Sharks and cancer are not two words that would generally ever be associated with one another, or thought to have any significant links. Recently however, scientists have done just that and have taken their exploration of the ‘big C’ (aka cancer to you and me) to new levels, or should we say new depths rather. The chosen shark for the study was the great white shark, a species that is common in South African waters. Scientists have now successfully mapped the great white shark genome, which according to the Oxford Dictionary is “the complete set of genes or genetic material present in a cell or organism” and have identified an astounding 41 pairs of chromosomes, versus the mere 23 pairs of chromosomes that the human genome is comprised of.

So what does the genetic make-up of a great white shark have to do with us? Through their mapping of the genomes, the research team have uncovered significant new information that could offer new insights into the genetic make-up of cancer and the healing process in humans.
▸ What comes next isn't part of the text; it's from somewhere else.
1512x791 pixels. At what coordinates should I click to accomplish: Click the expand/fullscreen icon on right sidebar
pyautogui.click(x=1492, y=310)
The study was a joint research effort led by the scientists from the Nova South-eastern University’s (NSU) Save Our Seas Foundation Shark Research Center, the Guy Harvey Research Institute (GHRI), Cornell University College of Veterinary Medicine, as well as the Monterey Bay Aquarium. As sharks are one of the longest, successfully surviving species on earth, their genetics carry many evolutionary indicators; including how and why they’ve survived so long, when theoretically their genetic makeup should have made them predisposed to diseases like cancer because of their long lifespans and number of cells. However, it seems that the opposite is in fact true. By decoding the genome, the scientists discovered a key DNA sequence that can be directly linked to DNA ‘repair, damage response and damage tolerance’ which is known as the ‘stable genome’.  Humans, on the other hand are more susceptible to diseases like cancer when the number of cells increase through rapid reproduction and mutations.
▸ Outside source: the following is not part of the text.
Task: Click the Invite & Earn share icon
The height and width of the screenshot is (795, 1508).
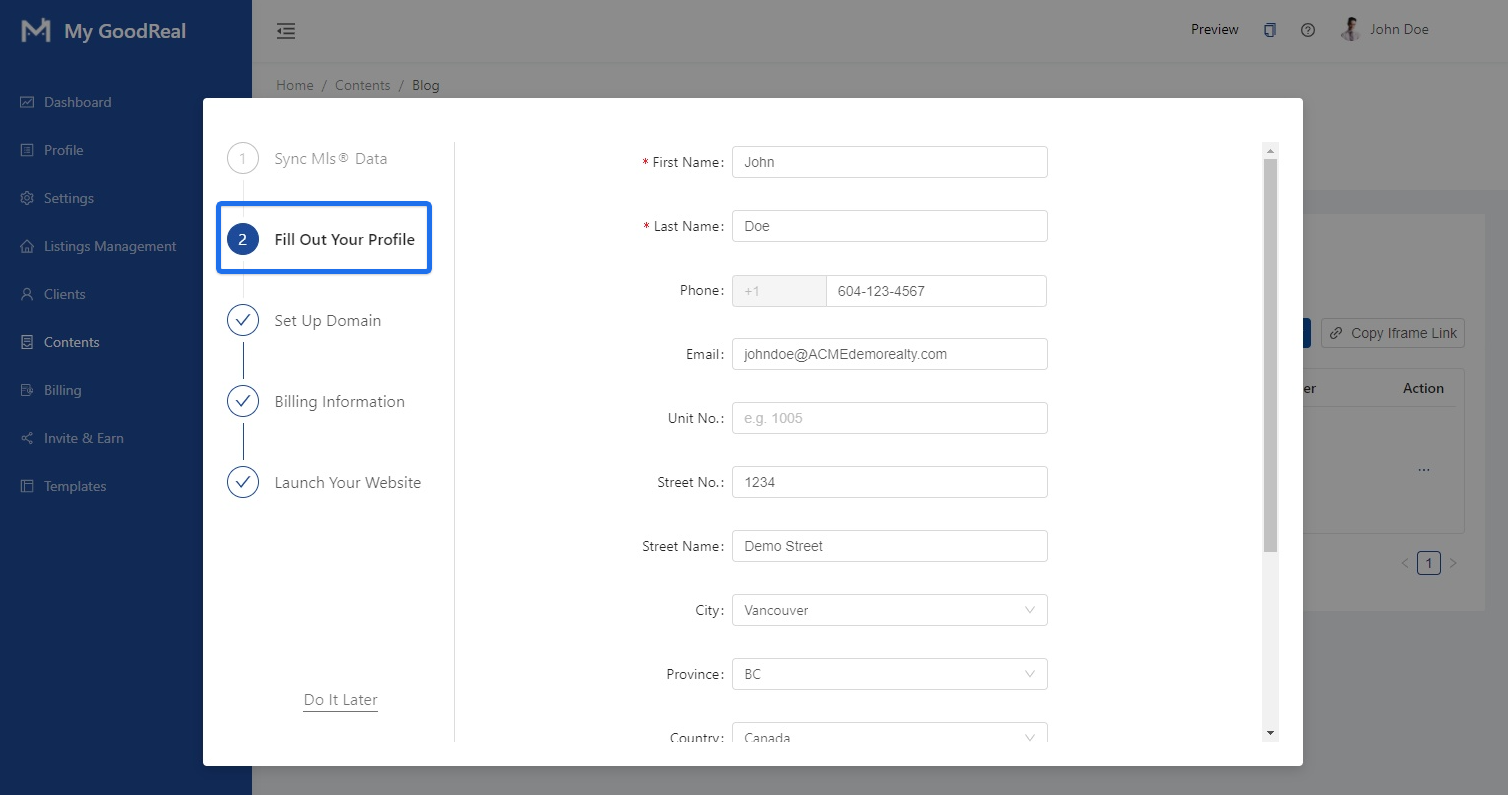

By charting out the genomes of the great white shark, scientists have effectively opened the door to some of the best evolutionary features of this fish, including its almost ‘miraculous’ rapid healing abilities. “We found positive selection and gene content enrichments involving several genes tied to some of the most fundamental pathways in wound healing, including in a key blood clotting gene,” in addition to this, “these adaptations involving wound healing genes may underlie the vaunted ability of sharks to heal efficiently from even large wounds” said Michael Stanhope, of Cornell University College of Veterinary Medicine.

It is amazing to think that while this research admittedly is just the “tip of the iceberg” with regard to the sharks’ healing abilities, these revolutionary findings could be crucial in unlocking our own genetic capabilities beyond what we already know, and from one of the most feared, demonised and longest surviving apex predators in the world. A fish that has been known to scare many ‘to death’ might just be able to give humans a new, cancer-free lease on life.